As they continued to follow Amanda’s video they spotted just how many armed guards were about. Every room had at least two of them. The palace was not overly crowded, so Amanda could wander about with ease, acting like a bit of a ditz as she looked at first one item, and then turned back to look at another one. This enabled them to get a full sweep of the room without her obviously casing the place. Both of them noted that she made it all seem natural and easy. Clearly, this was not her first rodeo.
She made sure to crouch and appear to take closer looks at vases, but her real focus was on the security locks on doors in an eyeline beyond the vase. Even in parts of the palace that were not open to the public she got some data by pretending to look up at trees and birds which were in front of the off-limits areas. Without one bit of suspicion attaching to her, she had given them a thorough look throughout the palace.
Eventually she found the painting that matched the photo C had shown them. It was still on display--but there was another painting alongside it which seemed to be very much the same. All the faces were different, and it was a different locale, but it must have been by the same artist because it had the same dead eyes. She stared at it for most of a minute.
“We need to send that to C,” Kondor said. “Find out if it’s significant.”
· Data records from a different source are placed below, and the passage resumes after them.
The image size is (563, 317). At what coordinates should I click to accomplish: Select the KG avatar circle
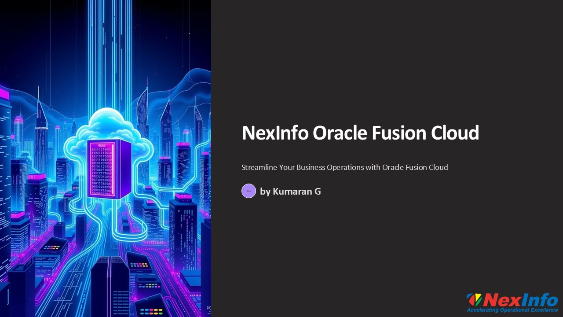249,191
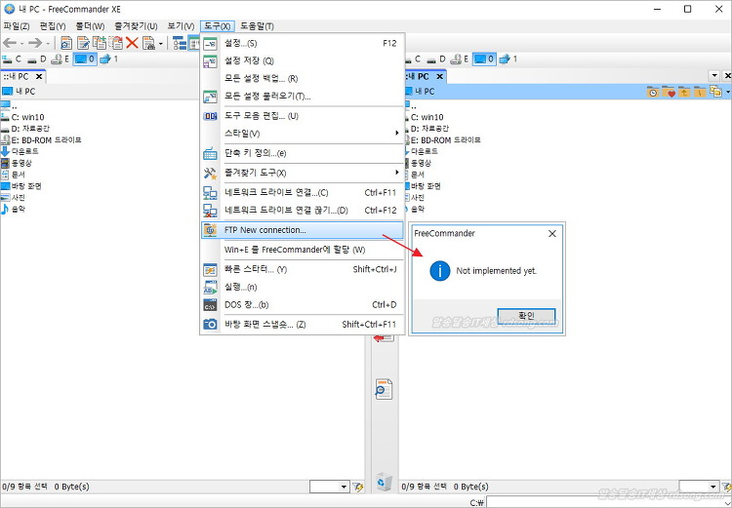This screenshot has height=508, width=732.
Task: Open the favorites folder with heart icon
Action: coord(670,93)
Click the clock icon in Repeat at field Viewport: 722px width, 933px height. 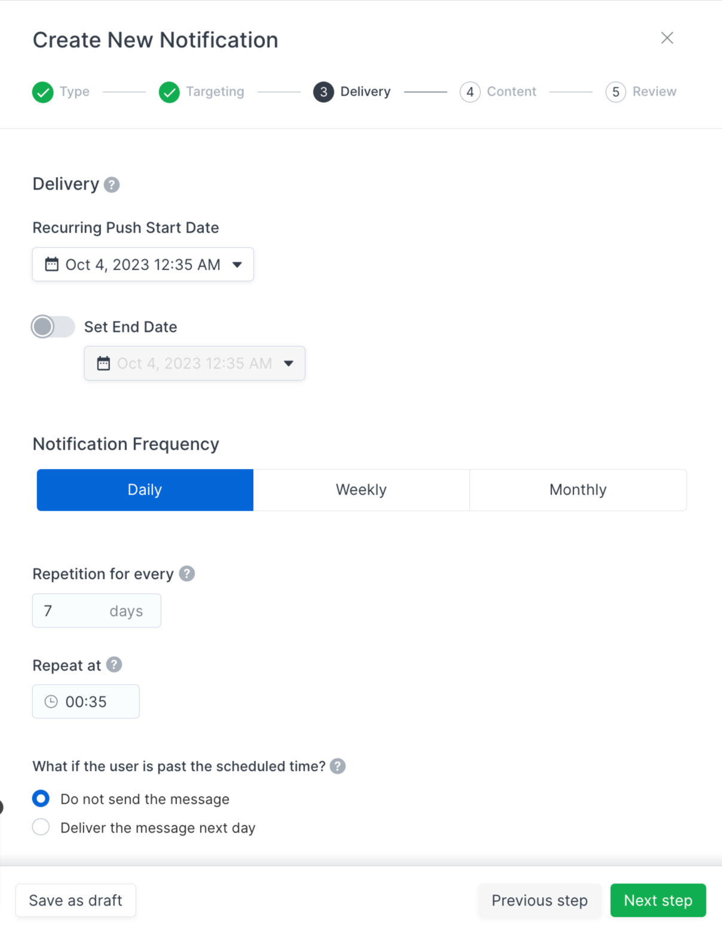pyautogui.click(x=51, y=702)
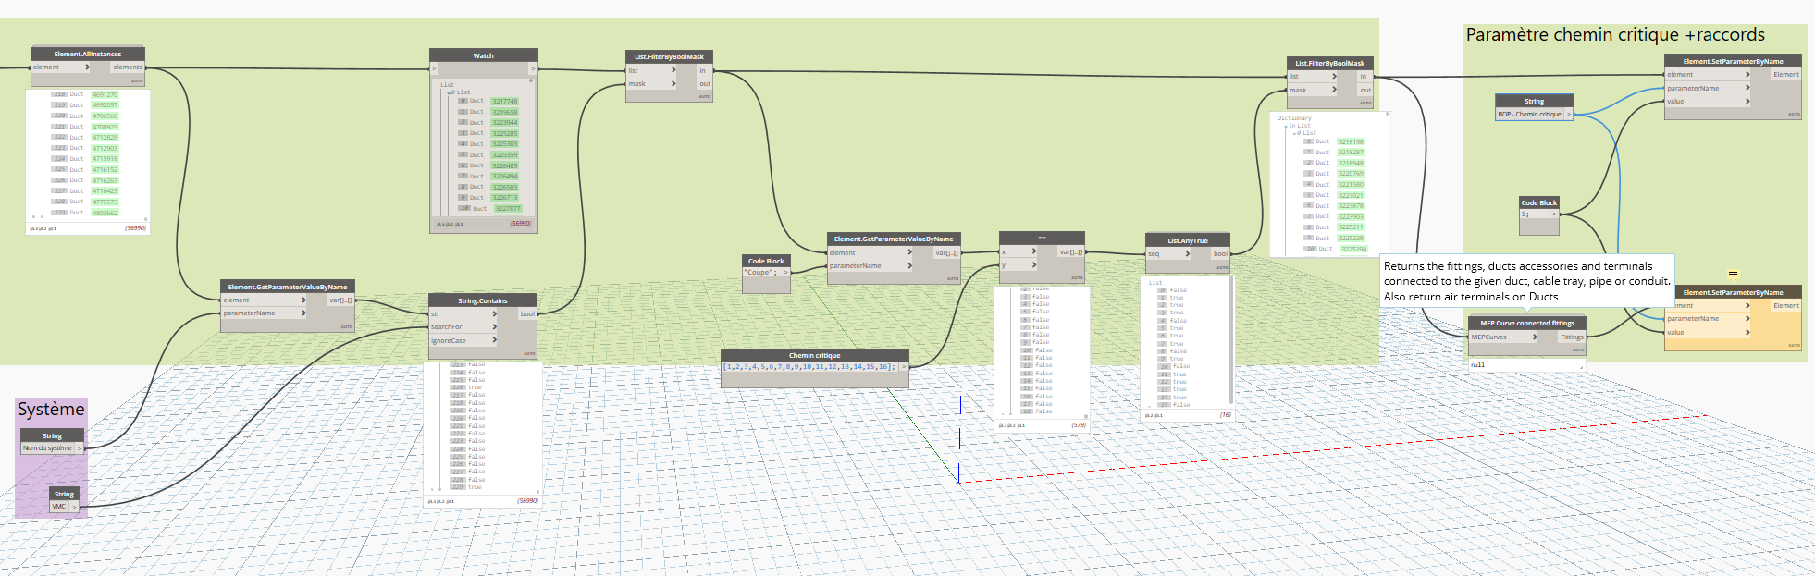The width and height of the screenshot is (1815, 576).
Task: Click the AnyTrue preview vertical scrollbar
Action: (1229, 342)
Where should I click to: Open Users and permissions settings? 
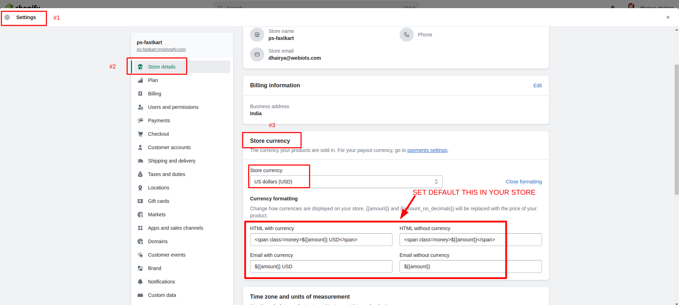click(173, 107)
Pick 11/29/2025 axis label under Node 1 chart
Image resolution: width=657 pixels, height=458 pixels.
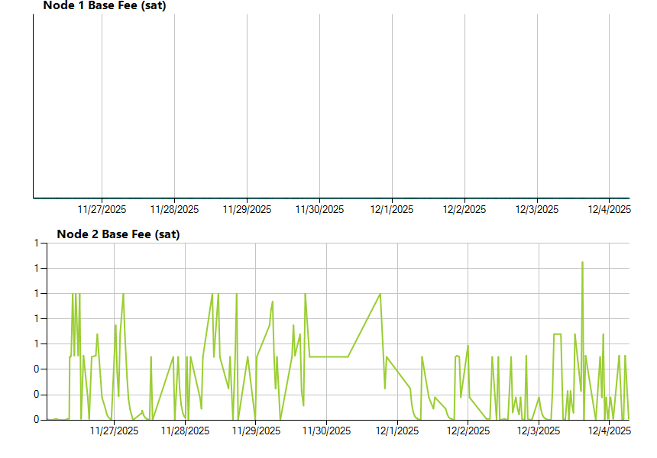247,209
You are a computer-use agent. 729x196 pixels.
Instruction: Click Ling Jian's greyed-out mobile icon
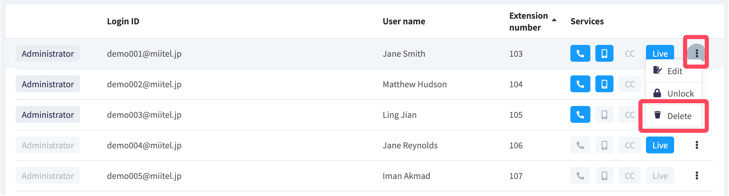coord(604,115)
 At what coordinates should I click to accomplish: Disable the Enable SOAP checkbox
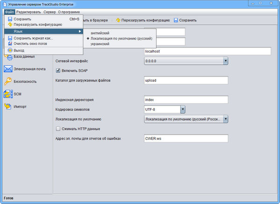tap(58, 71)
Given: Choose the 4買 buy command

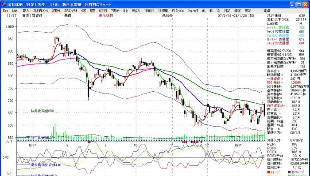Looking at the screenshot, I should pyautogui.click(x=83, y=11).
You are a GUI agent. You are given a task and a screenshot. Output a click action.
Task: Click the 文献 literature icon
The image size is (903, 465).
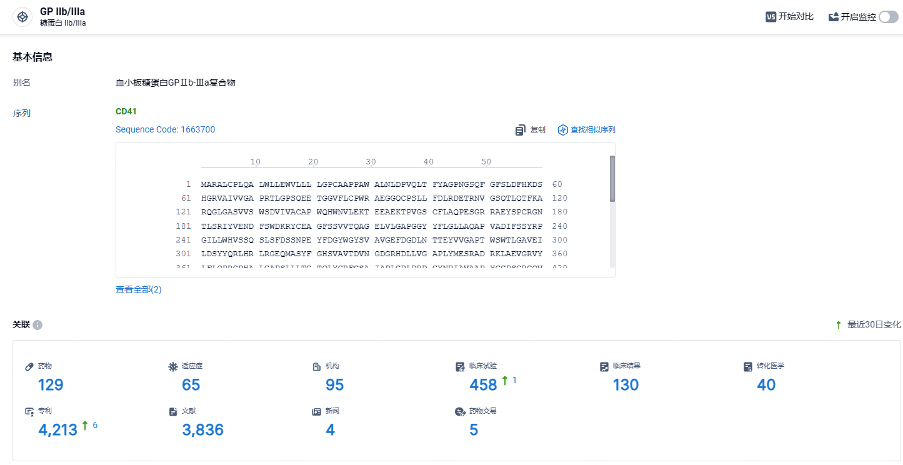point(173,411)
Amanda nodded--it had a weird effect, as the image bobbed up and down. “I’m coming out,” she said quietly, and started wending her way back through the corridors and rooms toward the entrance.
Kondor pondered the situation. Breaking into the palace would be extraordinarily difficult.
Amanda joined them, and as they drove away she spoke.
“I think it would be easier to steal the Crown Jewels.”
Whatever the plan turned out to be, breaking into the palace was not going to be part of it.